Task to carry out ::
All of these records need to be duplicated exactly.

Material for the task ::
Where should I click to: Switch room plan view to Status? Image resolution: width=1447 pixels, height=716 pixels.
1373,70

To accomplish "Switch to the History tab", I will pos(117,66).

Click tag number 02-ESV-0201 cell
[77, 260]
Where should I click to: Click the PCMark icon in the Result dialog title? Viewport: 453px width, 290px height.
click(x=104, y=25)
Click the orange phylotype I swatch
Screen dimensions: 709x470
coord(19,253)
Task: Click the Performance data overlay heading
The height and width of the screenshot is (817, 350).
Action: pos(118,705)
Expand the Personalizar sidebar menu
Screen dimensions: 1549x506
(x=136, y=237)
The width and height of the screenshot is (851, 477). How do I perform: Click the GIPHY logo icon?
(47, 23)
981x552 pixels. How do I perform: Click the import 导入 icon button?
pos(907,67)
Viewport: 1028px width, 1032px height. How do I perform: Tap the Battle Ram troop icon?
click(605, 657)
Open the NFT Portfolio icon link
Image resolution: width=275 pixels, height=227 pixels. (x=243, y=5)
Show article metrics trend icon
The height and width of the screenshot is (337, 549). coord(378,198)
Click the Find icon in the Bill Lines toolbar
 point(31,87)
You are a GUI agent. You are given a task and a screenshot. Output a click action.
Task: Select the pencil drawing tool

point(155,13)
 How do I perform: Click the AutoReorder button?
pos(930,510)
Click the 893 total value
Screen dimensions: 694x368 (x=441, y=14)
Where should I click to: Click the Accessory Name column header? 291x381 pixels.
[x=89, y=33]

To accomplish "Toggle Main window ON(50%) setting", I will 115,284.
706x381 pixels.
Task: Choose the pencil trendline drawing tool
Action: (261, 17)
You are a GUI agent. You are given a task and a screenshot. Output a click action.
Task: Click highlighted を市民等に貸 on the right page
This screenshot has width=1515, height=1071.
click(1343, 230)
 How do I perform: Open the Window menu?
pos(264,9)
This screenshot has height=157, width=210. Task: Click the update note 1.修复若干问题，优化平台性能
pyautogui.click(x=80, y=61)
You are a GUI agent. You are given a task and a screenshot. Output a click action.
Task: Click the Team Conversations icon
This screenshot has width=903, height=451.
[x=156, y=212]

Answer for the task ::
Where should I click to: Switch room plan view to Status? Image resolution: width=1447 pixels, height=716 pixels.
1373,70

To accomplish "Switch to the History tab", I will pos(117,66).

Click tag number 02-ESV-0201 cell
[77, 260]
Where should I click to: Click the PCMark icon in the Result dialog title? Viewport: 453px width, 290px height.
click(x=104, y=25)
Click the orange phylotype I swatch
Screen dimensions: 709x470
coord(19,253)
Task: Click the Performance data overlay heading
The height and width of the screenshot is (817, 350).
Action: pos(118,705)
Expand the Personalizar sidebar menu
Screen dimensions: 1549x506
(x=136, y=237)
The width and height of the screenshot is (851, 477). How do I perform: Click the GIPHY logo icon?
(47, 23)
981x552 pixels. How do I perform: Click the import 导入 icon button?
pos(907,67)
Viewport: 1028px width, 1032px height. How do I perform: Tap the Battle Ram troop icon?
click(605, 657)
Open the NFT Portfolio icon link
Image resolution: width=275 pixels, height=227 pixels. (x=243, y=5)
Show article metrics trend icon
The height and width of the screenshot is (337, 549). coord(378,198)
Click the Find icon in the Bill Lines toolbar
 point(31,87)
You are a GUI agent. You are given a task and a screenshot. Output a click action.
Task: Select the pencil drawing tool

point(155,13)
 How do I perform: Click the AutoReorder button?
pos(930,510)
Click the 893 total value
Screen dimensions: 694x368 (x=441, y=14)
Where should I click to: Click the Accessory Name column header? 291x381 pixels.
[x=89, y=33]

To accomplish "Toggle Main window ON(50%) setting", I will 115,284.
706x381 pixels.
Task: Choose the pencil trendline drawing tool
Action: (261, 17)
You are a GUI agent. You are given a task and a screenshot. Output a click action.
Task: Click highlighted を市民等に貸 on the right page
This screenshot has width=1515, height=1071.
click(1343, 230)
 How do I perform: Open the Window menu?
pos(264,9)
This screenshot has height=157, width=210. Task: Click the update note 1.修复若干问题，优化平台性能
pyautogui.click(x=80, y=61)
You are a GUI agent. You are given a task and a screenshot. Output a click action.
Task: Click the Team Conversations icon
This screenshot has width=903, height=451.
[x=156, y=212]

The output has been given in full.